In the data below, one line contains "Viewport: 504px width, 279px" and a later one contains "Task: Remove web01:HTTP using the x icon". Print both, with every line between them, exactly and alone.

━━━━

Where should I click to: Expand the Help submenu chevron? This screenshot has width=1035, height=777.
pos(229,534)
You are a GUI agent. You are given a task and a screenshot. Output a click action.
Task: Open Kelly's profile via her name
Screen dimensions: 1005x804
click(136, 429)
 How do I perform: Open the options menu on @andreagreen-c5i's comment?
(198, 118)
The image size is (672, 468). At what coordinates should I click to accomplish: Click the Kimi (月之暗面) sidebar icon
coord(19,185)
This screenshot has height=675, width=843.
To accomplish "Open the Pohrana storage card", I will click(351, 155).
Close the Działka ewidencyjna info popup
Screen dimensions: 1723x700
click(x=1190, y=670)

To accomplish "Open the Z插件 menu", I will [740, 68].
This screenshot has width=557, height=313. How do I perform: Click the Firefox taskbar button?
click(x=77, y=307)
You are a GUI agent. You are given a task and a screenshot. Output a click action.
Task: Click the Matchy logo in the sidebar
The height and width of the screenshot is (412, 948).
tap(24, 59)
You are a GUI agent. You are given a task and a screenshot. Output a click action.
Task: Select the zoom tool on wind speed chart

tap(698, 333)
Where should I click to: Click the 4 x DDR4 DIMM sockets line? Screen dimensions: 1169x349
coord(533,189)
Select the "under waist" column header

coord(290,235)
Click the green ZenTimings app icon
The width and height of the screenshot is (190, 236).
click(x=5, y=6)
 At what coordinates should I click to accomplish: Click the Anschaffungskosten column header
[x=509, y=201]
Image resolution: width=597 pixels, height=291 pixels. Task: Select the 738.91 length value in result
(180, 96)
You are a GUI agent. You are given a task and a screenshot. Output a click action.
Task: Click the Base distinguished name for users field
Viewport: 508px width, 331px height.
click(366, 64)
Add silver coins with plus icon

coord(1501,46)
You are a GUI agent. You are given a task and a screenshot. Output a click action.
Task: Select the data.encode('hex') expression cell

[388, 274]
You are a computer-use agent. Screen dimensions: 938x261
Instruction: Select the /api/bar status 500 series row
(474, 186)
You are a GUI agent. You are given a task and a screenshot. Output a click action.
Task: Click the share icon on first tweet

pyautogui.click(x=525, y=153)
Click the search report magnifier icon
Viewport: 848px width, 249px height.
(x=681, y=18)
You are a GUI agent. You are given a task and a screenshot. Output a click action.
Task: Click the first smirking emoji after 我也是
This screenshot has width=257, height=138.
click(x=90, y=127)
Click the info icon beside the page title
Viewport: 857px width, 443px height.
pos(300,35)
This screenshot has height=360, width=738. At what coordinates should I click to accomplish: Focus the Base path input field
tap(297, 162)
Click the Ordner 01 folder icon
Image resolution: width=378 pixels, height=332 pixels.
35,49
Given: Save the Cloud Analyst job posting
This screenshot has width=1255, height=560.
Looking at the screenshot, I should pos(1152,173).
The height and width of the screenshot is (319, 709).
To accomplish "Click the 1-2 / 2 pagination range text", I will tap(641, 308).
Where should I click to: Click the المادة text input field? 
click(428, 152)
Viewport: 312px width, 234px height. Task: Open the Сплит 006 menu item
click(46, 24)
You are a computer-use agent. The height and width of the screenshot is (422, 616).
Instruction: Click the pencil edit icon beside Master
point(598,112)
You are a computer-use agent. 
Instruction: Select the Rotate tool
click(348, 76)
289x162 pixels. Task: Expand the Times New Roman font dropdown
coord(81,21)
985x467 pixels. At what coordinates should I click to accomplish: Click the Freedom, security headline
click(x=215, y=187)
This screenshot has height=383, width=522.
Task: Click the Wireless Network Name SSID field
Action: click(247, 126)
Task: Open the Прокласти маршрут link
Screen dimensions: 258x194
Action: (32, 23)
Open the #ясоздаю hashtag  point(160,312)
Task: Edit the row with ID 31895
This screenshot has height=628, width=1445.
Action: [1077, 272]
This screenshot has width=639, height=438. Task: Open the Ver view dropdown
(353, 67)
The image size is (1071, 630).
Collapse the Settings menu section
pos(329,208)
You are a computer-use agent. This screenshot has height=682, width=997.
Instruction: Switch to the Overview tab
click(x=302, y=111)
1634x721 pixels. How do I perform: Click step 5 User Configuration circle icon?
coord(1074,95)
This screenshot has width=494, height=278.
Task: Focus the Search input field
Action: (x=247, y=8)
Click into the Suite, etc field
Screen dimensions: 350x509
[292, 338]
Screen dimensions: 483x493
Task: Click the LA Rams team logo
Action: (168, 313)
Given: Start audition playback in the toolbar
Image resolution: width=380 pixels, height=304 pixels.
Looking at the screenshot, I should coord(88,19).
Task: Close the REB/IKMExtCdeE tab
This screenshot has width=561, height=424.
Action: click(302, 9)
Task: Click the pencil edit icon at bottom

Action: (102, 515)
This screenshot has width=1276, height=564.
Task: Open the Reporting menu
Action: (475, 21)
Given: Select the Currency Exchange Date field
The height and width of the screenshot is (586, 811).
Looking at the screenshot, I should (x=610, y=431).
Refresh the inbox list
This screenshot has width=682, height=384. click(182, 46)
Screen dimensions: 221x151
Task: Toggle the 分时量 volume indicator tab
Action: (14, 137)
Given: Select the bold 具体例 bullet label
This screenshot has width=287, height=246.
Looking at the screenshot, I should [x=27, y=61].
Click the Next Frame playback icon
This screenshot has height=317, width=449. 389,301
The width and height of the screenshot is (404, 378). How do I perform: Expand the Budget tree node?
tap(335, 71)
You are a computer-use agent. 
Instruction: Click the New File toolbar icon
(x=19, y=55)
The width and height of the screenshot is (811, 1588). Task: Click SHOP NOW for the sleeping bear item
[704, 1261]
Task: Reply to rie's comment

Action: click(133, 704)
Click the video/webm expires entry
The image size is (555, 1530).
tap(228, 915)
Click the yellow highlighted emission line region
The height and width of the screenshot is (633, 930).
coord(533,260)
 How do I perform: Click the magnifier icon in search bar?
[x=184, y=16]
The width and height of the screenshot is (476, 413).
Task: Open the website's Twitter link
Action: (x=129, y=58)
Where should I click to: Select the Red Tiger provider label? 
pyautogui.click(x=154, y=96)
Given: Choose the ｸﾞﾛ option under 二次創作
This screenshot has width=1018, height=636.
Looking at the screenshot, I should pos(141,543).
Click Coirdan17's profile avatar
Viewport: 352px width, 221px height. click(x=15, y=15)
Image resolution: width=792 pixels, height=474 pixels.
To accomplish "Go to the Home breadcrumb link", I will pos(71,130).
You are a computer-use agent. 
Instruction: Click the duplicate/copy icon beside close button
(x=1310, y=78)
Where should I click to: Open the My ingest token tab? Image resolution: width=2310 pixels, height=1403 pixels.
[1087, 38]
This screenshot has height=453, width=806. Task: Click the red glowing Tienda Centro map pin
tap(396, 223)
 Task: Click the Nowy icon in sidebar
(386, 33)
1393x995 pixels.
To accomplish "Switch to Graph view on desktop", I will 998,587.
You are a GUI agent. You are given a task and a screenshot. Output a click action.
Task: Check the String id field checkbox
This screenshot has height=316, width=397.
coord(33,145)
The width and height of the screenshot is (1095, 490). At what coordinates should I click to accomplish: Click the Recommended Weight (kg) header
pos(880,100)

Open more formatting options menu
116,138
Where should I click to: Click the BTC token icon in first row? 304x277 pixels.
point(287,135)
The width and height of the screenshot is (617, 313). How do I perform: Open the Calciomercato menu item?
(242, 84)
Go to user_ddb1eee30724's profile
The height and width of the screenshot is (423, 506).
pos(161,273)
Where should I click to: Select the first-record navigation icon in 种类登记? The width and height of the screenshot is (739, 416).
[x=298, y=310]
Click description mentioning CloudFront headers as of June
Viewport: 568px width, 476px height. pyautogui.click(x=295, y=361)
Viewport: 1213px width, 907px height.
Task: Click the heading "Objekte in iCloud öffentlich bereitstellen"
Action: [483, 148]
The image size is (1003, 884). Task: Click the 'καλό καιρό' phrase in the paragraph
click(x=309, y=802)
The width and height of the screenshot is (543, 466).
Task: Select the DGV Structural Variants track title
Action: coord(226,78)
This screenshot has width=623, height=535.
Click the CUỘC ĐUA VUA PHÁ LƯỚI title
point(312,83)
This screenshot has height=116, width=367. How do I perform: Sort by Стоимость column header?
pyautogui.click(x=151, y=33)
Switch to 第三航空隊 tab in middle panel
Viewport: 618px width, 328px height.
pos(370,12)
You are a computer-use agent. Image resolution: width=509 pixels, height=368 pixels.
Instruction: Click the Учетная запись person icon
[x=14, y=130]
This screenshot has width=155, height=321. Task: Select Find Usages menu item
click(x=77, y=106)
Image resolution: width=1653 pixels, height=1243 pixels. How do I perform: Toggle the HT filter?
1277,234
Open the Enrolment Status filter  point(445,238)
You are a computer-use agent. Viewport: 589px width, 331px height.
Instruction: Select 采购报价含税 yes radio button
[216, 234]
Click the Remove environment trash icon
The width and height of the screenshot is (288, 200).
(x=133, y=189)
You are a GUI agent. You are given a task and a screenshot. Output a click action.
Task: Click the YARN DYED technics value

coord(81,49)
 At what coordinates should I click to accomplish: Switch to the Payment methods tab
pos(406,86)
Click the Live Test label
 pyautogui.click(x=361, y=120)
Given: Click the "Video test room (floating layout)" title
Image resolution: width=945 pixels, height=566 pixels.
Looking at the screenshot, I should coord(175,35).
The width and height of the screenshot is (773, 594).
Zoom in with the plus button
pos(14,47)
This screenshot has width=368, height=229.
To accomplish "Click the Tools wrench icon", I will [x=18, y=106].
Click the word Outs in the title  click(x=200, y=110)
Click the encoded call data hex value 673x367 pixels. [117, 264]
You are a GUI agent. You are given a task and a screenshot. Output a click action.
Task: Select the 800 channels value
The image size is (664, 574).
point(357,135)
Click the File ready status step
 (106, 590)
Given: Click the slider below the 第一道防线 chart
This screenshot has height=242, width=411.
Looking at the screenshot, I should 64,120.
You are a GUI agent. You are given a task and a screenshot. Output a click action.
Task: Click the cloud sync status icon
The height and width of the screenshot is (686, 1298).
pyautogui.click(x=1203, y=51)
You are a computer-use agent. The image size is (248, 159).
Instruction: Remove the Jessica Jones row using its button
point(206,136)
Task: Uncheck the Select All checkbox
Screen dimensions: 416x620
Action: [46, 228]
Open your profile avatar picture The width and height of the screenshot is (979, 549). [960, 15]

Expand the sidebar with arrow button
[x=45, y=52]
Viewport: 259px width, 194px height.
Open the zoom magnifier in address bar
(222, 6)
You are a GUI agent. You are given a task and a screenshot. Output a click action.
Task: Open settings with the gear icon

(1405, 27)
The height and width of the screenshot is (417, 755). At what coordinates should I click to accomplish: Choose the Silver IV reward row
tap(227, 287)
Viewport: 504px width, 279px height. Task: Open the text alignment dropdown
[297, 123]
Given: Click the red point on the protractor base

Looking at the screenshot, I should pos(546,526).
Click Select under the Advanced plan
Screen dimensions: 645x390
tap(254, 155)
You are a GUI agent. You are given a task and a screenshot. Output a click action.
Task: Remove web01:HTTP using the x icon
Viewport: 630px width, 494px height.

━━━━

_Your solution_
Viewport: 504px width, 279px height. Task: Open the text alignment dropdown
[297, 123]
Given: Click the red point on the protractor base

Looking at the screenshot, I should pos(546,526).
Click Select under the Advanced plan
Screen dimensions: 645x390
tap(254, 155)
You are a GUI agent. You are given a task and a screenshot. Output a click action.
Task: Remove web01:HTTP using the x icon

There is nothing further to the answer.